Expression levels of ROS1/ALK/c-MET and therapeutic efficacy of cetuximab plus chemotherapy in advanced biliary tract cancer

Abstract

Aberrant expression of ROS1, ALK or c-MET (RAM) is implicated in carcinogenesis and cancer drug resistance. We retrospectively evaluated the effect of RAM expression on outcomes for advanced biliary tract cancer patients, who were treated with gemcitabine plus oxaliplatin (GEMOX), with or without cetuximab, in a randomized phase II trial. RAM expression levels on archived tissue sections were scored using immunohistochemistry (IHC). Of 110 tumors with IHC staining for all three markers, 18 were RAM(high) (IHC intensity 3+ for any markers). Ninety-two tumors were RAM(low) (IHC intensity <3+ for all markers). All RAM(high) tumors were intra-hepatic cholangiocarcinomas (IHCC). Of the patients with IHCC (n = 80), median overall survival (OS) of RAM(high) group was inferior to that of the RAM(low) group (5.7 vs. 11.7 months, p = 0.021). In multivariate analysis RAM(high) remained an independently adverse prognostic factor, with a hazard ratio of 2.01 (p = 0.039). In the RAM(low) group, GEMOX treatment with cetuximab significantly improved the disease control rate (68% vs. 41%, p = 0.044), median progression-free survival (7.3 vs. 4.9 months, p = 0.026), and marginally prolonged median OS (14.1 vs 9.6 months, p = 0.056), compared to GEMOX treatment alone. Future trials of anti-EGFR inhibitors for IHCC may consider RAM expression as a patient stratification factor.

Figure 1

(A) ROS1, ALK and c-MET expression in primary intra-hepatic cholangiocarcinoma (expression score: 0, 1+, 2+ and 3+).
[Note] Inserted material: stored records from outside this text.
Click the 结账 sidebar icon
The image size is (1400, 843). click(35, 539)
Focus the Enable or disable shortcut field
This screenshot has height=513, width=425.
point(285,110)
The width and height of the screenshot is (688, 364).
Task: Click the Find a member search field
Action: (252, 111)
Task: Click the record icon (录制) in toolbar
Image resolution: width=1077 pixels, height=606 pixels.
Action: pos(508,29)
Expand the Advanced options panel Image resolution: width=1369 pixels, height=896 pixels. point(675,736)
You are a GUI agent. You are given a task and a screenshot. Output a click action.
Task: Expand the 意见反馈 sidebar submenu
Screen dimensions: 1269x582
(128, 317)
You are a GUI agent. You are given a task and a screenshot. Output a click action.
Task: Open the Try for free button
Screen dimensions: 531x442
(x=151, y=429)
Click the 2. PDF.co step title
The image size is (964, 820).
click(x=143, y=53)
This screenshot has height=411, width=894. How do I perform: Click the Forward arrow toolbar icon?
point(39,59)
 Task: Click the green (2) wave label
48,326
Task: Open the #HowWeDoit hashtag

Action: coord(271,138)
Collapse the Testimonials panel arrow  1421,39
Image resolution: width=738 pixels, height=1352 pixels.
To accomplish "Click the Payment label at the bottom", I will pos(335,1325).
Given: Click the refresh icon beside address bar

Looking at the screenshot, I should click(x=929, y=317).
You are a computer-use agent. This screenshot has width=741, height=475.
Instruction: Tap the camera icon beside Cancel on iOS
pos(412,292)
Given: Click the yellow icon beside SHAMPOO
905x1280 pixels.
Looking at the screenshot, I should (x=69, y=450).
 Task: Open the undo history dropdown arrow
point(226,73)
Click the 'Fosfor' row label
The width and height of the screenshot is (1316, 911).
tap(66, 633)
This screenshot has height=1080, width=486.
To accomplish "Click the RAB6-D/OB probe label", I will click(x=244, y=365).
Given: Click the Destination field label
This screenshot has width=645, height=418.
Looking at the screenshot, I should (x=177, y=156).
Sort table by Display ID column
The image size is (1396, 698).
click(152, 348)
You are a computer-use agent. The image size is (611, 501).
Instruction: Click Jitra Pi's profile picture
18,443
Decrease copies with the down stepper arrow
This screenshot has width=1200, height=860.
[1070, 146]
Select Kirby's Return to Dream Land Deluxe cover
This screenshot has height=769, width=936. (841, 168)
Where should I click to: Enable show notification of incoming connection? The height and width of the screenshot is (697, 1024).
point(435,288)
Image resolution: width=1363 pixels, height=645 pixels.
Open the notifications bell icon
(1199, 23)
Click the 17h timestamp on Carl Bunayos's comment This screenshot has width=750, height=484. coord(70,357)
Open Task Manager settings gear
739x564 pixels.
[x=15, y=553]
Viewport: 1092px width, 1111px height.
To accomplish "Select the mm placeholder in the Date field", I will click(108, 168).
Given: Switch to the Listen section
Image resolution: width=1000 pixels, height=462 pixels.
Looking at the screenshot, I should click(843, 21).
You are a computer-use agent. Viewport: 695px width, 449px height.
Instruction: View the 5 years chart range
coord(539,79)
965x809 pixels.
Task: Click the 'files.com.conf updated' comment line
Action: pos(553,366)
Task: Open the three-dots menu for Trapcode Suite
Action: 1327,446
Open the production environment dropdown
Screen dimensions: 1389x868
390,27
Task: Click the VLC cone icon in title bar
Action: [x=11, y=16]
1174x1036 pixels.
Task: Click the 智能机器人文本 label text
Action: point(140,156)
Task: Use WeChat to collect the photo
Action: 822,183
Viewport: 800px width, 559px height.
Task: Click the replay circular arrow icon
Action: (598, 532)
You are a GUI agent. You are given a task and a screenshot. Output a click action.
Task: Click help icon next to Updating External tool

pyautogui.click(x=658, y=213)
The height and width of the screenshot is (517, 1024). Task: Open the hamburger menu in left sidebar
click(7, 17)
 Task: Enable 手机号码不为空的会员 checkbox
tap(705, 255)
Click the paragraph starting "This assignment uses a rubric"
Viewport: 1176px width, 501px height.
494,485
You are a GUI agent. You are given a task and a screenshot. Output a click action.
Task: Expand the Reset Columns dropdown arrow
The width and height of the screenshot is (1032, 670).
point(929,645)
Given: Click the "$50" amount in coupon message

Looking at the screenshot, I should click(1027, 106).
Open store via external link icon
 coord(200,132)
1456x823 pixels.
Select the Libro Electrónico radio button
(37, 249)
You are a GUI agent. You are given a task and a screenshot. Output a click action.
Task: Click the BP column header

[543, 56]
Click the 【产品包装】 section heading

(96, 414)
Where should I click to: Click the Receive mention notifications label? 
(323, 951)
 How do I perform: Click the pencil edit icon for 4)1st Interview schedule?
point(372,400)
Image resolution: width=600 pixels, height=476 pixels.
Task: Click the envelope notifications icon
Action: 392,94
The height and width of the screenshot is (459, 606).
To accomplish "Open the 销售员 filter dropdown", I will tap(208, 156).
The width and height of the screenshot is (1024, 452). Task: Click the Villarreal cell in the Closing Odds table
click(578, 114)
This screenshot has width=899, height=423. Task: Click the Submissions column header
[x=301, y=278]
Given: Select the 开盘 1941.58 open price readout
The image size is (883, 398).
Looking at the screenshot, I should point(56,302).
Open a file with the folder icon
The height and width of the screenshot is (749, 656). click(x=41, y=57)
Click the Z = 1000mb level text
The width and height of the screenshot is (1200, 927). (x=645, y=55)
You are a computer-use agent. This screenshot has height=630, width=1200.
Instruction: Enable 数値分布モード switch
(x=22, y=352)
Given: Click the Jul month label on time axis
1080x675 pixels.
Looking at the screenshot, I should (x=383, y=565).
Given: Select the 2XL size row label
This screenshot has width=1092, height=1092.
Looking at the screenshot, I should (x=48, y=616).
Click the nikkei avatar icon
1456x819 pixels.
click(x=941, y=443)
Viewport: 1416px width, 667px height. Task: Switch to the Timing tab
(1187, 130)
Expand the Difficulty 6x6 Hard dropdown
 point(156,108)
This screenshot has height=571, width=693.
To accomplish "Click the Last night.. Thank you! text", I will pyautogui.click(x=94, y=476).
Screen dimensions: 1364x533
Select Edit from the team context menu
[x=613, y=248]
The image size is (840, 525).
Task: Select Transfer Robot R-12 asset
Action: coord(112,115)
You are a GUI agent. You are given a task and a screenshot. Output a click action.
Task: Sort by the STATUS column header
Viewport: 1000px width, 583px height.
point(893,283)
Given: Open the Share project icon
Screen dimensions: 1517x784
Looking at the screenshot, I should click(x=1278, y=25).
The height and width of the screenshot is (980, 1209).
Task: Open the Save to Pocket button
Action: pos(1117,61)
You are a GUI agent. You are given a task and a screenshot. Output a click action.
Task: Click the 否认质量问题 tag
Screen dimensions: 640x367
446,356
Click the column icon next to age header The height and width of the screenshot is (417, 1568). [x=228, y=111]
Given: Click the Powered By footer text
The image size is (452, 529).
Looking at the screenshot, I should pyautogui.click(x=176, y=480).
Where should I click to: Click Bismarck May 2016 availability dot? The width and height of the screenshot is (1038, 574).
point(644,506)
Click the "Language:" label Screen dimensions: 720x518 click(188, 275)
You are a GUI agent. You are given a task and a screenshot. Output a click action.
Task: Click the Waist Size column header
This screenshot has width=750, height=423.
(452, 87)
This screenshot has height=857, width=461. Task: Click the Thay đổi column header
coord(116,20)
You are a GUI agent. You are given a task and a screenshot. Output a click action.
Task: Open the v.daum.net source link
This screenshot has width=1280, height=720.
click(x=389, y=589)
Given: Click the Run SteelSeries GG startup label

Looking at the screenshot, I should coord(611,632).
ROS1 and ALK are mainly localized in cytoplasm, and c-MET is localized in both cytoplasm and nucleus. (B) Break-apart Fluorescence in situ hybridization for ALK revealed wide-apart of the red and green signals (white arrows), indicating ALK translocation.

Figure 2

The comparison of PFS (A) and OS (B) in IHCC patients with RAM^low -expressed tumors (n = 62), receiving treatment of C-GEMOX or GEMOX. (C) cetuximab; GEMOX, gemcitabine and oxaliplatin; PFS, progression-free survival; OS, overall survival; IHCC, intrahepatic cholangiocarcinoma; RAM, ROS1/ALK/c-MET.